Question

Find the value of $$ k$$ in the equation $$ {x}^{2}-2x+k-1=0$$ if this equation has two equal roots.

Answer

**step1** Understanding the meaning of "two equal roots"

The problem asks us to find the value of 'k' in the equation $${x}^{2}-2x+k-1=0$$. We are given a special condition: this equation has "two equal roots". In mathematics, when a quadratic equation like this has two equal roots, it means that the expression on the left side of the equation, $${x}^{2}-2x+k-1$$, can be written as a perfect square. A perfect square is a number or expression that is the result of multiplying something by itself, like $$3 \times 3 = 9$$ (so $$9$$ is a perfect square) or $$(x-5) \times (x-5) = (x-5)^2$$ (so $$(x-5)^2$$ is a perfect square expression).

**step2** Identifying the form of a perfect square trinomial

The expression $${x}^{2}-2x+k-1$$ is called a trinomial because it has three parts (terms). When a trinomial is a perfect square, it follows a specific pattern. For example, if we square a simple expression like $$(x-A)$$ (which means multiplying $$(x-A)$$ by itself), we get:
$$(x-A) \times (x-A) = x \times x - x \times A - A \times x + A \times A = x^2 - Ax - Ax + A^2 = x^2 - 2Ax + A^2$$.
Similarly, if we square $$(x+A)$$, we get $$x^2 + 2Ax + A^2$$. We need to compare our given expression, $${x}^{2}-2x+k-1$$, to these perfect square patterns to figure out what 'A' is and then what 'k' must be.

**step3** Matching the pattern to the given equation

Let's look at the expression from our equation: $${x}^{2}-2x+k-1$$.
We see that it has an $$x^2$$ term and a term with $$x$$, which is $$-2x$$.
We compare this $$-2x$$ to the middle term of a perfect square from step 2, which is $$-2Ax$$ (from the $$(x-A)^2$$ form, because our middle term is negative).
For $$-2x$$ to be the same as $$-2Ax$$, the number $$A$$ must be $$1$$.
So, this means the perfect square trinomial we are looking for must be of the form $$(x-1)^2$$.
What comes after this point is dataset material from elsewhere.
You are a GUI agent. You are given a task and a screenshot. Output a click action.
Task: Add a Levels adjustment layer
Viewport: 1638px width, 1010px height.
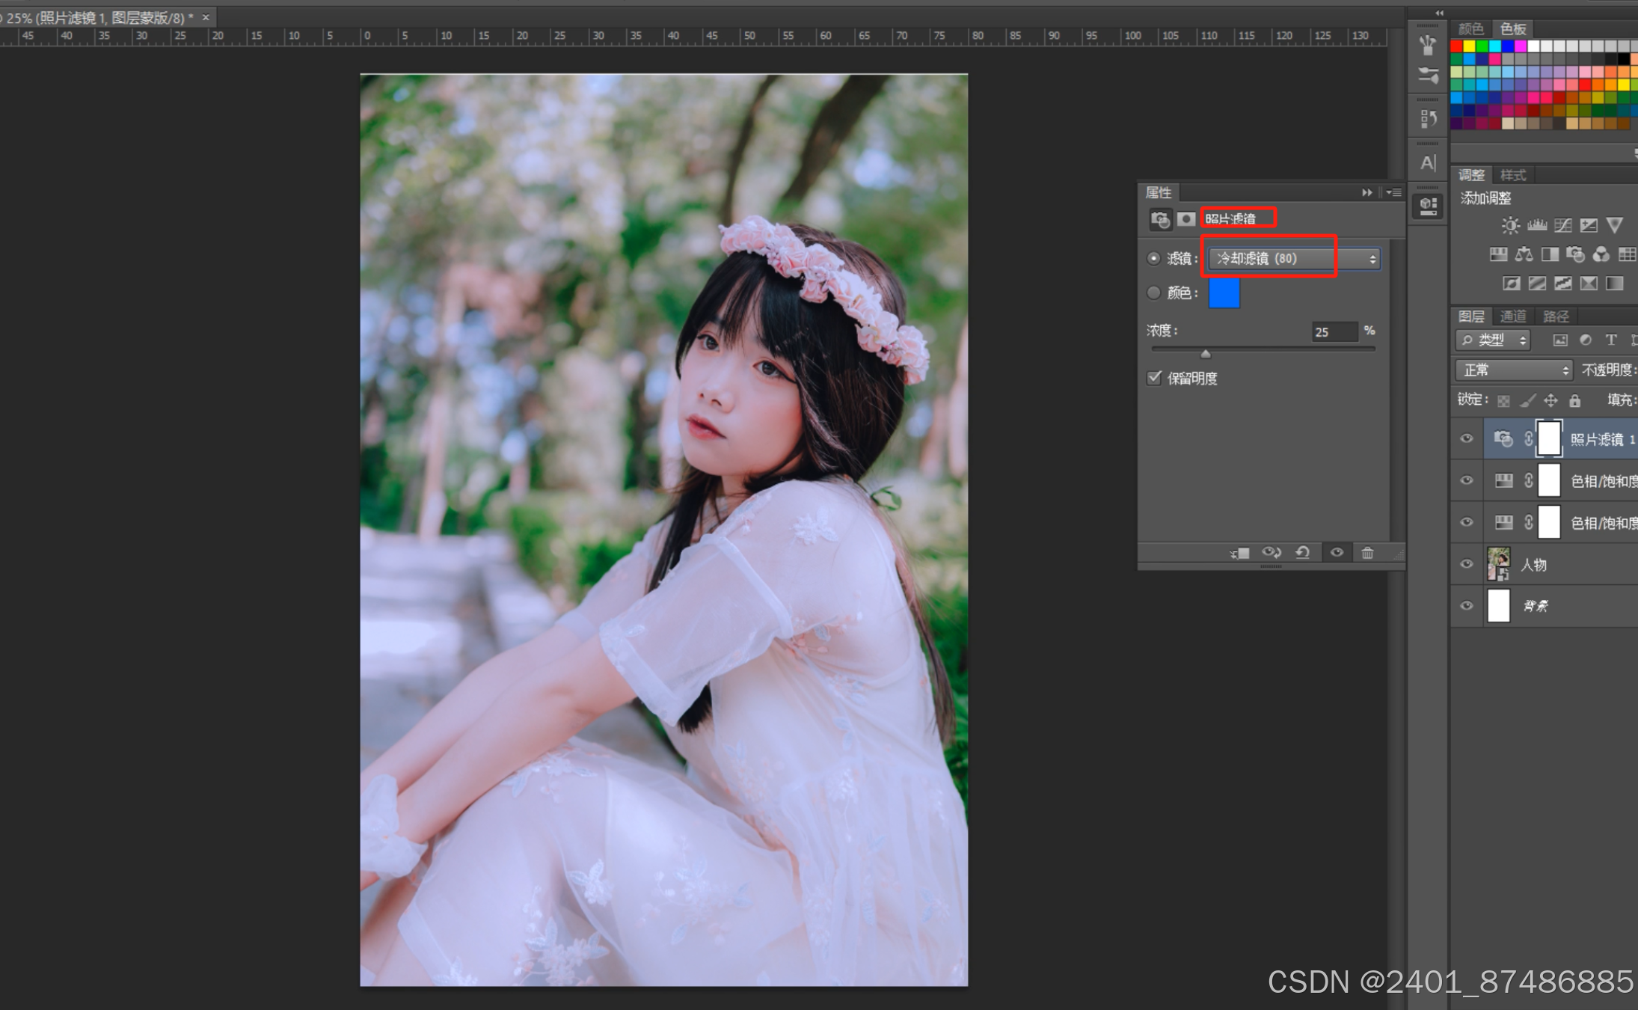coord(1537,225)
**step4** Expanding the perfect square and comparing constant terms

Now, let's expand the perfect square $$(x-1)^2$$ to see what its full form is:
$$(x-1)^2 = (x-1) \times (x-1)$$
To multiply these, we take each part of the first parenthesis and multiply it by each part of the second parenthesis:
First part: $$x \times x = x^2$$
Second part: $$x \times (-1) = -x$$
Third part: $$-1 \times x = -x$$
Fourth part: $$-1 \times (-1) = 1$$
Adding these parts together gives us: $$x^2 - x - x + 1 = x^2 - 2x + 1$$.
So, for the equation to have two equal roots, the expression $${x}^{2}-2x+k-1$$ must be exactly equal to $${x}^{2}-2x+1$$.
We now compare the parts of these two expressions that do not have $$x$$ (these are called the constant terms):
From $${x}^{2}-2x+k-1$$, the constant term is $$k-1$$.
From $${x}^{2}-2x+1$$, the constant term is $$1$$.
For the two expressions to be exactly the same, these constant terms must be equal. So, we write: $$k-1 = 1$$.

**step5** Solving for k

We have the simple relationship: $$k-1 = 1$$.
To find the value of $$k$$, we need to get $$k$$ by itself on one side. We can do this by adding $$1$$ to both sides of the relationship, which keeps the relationship balanced:
$$k-1+1 = 1+1$$
On the left side, $$-1+1$$ becomes $$0$$, so we are left with $$k$$.
On the right side, $$1+1$$ becomes $$2$$.
So, we find that: $$k = 2$$.
Therefore, the value of $$k$$ that makes the original equation have two equal roots is $$2$$.